A medical doctor can deal with sleep problems but if you suspect a disorder of the mind, you should go to a psychiatrist rather than a primary doctor. In an age of speciality this only makes sense. 

If you would like to read more about the subject of depression and Steve and Robyn's Bloem story of dealing with it, please go to this link;
So back to the sleep question. It is important to determine what are the characteristics of the person's
sleep at night and during the day. All sleep problems do not constitute a mood disorder.  But where there is a mood disorder, there is a problem with sleep. This includes when a person is in mania or depression.  You might wish to study this more in depth.
 Steve Bloem

From John Hopkins University
Persistent trouble falling asleep at night, or waking up too early, is neither normal nor inevitable with age. Nonetheless, insomnia is a common complaint among older adults. According to the National Sleep Foundation, two out of every ten Americans sleep less than six hours a night -- and nearly 90 percent have symptoms of insomnia at least a few nights a week.

Insomnia leaves people feeling mentally "foggy," contributing to problems with memory and concentration, for instance. Insomnia also slows a person's response time -- and this is potentially dangerous, because it can affect driving ability and increase the risk of falls. In addition, insomnia is a risk factor for depression.

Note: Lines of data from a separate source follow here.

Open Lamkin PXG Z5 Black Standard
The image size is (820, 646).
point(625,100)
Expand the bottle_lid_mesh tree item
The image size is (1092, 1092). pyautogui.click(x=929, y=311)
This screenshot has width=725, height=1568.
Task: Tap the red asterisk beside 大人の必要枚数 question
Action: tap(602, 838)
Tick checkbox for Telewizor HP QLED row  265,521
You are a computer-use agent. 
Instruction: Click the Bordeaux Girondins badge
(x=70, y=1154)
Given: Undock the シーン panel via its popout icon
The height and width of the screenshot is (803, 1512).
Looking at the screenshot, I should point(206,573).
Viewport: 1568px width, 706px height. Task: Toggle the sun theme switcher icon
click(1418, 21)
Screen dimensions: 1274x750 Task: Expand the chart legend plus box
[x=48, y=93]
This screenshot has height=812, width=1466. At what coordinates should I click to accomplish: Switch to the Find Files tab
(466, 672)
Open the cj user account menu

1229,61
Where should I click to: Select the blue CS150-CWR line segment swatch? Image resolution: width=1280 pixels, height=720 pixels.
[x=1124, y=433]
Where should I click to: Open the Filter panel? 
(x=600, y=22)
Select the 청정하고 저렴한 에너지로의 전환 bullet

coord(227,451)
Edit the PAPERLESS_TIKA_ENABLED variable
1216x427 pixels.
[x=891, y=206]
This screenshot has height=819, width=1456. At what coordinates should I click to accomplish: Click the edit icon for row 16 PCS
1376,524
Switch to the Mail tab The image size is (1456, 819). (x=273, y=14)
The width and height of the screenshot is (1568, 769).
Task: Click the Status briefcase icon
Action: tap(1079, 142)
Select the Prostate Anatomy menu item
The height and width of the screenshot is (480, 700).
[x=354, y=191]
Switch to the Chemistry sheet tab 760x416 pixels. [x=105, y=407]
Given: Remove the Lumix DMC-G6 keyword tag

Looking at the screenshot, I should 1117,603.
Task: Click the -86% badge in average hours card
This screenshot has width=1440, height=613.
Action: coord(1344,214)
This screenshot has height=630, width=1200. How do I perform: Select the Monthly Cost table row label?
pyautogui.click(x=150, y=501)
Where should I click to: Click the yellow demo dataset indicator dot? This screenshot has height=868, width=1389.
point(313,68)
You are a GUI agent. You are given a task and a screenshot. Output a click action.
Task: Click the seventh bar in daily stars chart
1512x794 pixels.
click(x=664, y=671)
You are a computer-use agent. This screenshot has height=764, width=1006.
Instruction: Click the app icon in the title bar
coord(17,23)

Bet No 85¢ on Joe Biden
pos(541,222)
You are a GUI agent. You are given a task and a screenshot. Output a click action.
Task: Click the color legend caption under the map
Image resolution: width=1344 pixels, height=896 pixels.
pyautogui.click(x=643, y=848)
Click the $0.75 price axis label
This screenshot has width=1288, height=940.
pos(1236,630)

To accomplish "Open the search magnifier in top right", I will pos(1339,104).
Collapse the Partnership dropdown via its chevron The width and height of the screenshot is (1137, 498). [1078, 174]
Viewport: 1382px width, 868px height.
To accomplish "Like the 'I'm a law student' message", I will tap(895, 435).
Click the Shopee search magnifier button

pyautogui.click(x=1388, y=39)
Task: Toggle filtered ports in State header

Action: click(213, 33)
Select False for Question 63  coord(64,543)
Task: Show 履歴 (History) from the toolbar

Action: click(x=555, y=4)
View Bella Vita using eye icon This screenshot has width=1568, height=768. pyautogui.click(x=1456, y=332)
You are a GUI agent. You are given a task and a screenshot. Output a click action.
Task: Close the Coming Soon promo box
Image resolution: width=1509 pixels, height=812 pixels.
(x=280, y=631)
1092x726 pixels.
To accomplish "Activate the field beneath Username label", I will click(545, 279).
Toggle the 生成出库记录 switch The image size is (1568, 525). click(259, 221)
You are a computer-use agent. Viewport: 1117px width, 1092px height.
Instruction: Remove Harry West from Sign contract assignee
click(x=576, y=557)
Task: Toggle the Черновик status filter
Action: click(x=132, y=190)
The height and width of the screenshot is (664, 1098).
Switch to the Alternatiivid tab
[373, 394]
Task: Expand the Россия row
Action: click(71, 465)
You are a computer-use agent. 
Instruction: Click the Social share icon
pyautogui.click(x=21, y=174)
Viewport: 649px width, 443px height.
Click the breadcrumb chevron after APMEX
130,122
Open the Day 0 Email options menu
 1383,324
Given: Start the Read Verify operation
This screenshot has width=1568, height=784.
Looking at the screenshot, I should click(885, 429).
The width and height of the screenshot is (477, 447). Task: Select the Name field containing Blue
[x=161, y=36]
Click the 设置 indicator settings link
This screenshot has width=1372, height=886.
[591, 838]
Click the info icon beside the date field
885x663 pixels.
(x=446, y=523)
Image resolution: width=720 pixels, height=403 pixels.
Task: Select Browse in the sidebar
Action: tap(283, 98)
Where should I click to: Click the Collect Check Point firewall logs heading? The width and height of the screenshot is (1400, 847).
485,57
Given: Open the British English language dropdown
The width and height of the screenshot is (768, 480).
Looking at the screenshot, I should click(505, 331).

When age is a factor for insomnia. Many believe that older people sleep less at night because they need less sleep. But in fact the need for sleep stays the same as people age -- what changes is what's known as "sleep architecture."

Normal sleep consists of two major states: rapid eye movement (REM) sleep and non-REM sleep. Non-REM sleep is further divided into four stages, starting with Stage 1, the lightest level of sleep and progressing to Stage 4, the deepest. But as people hit middle age, the deepest levels of sleep -- Stage 3 and Stage 4 -- begin to decrease. This means that with aging, a greater portion of the night is spent in lighter levels of sleep, which increases the odds that an individual will wake up during the night.

When mood is involved. The relationship between sleep and mood disorders is complex. Insomnia not only contributes to the development of depression but it also is a classic sign of the disorder -- in fact, insomnia is one of the diagnostic hallmarks of an episode of major depression. In addition, insomnia is an independent predictor of suicide in someone who is depressed and of relapse in a person who has been successfully treated for depression.

In a National Institute of Mental Health study of nearly 8,000 people, those who had insomnia when the study began and at the one-year mark were far more likely to develop a new episode of major depression than those without insomnia. In contrast, those whose insomnia had resolved by the one-year mark had a much lower risk of depression.  Insomnia also is deeply intertwined with anxiety disorders. Panic disorder, post-traumatic stress disorder, generalized anxiety disorder and social phobia are all associated with sleep disruption and insomnia.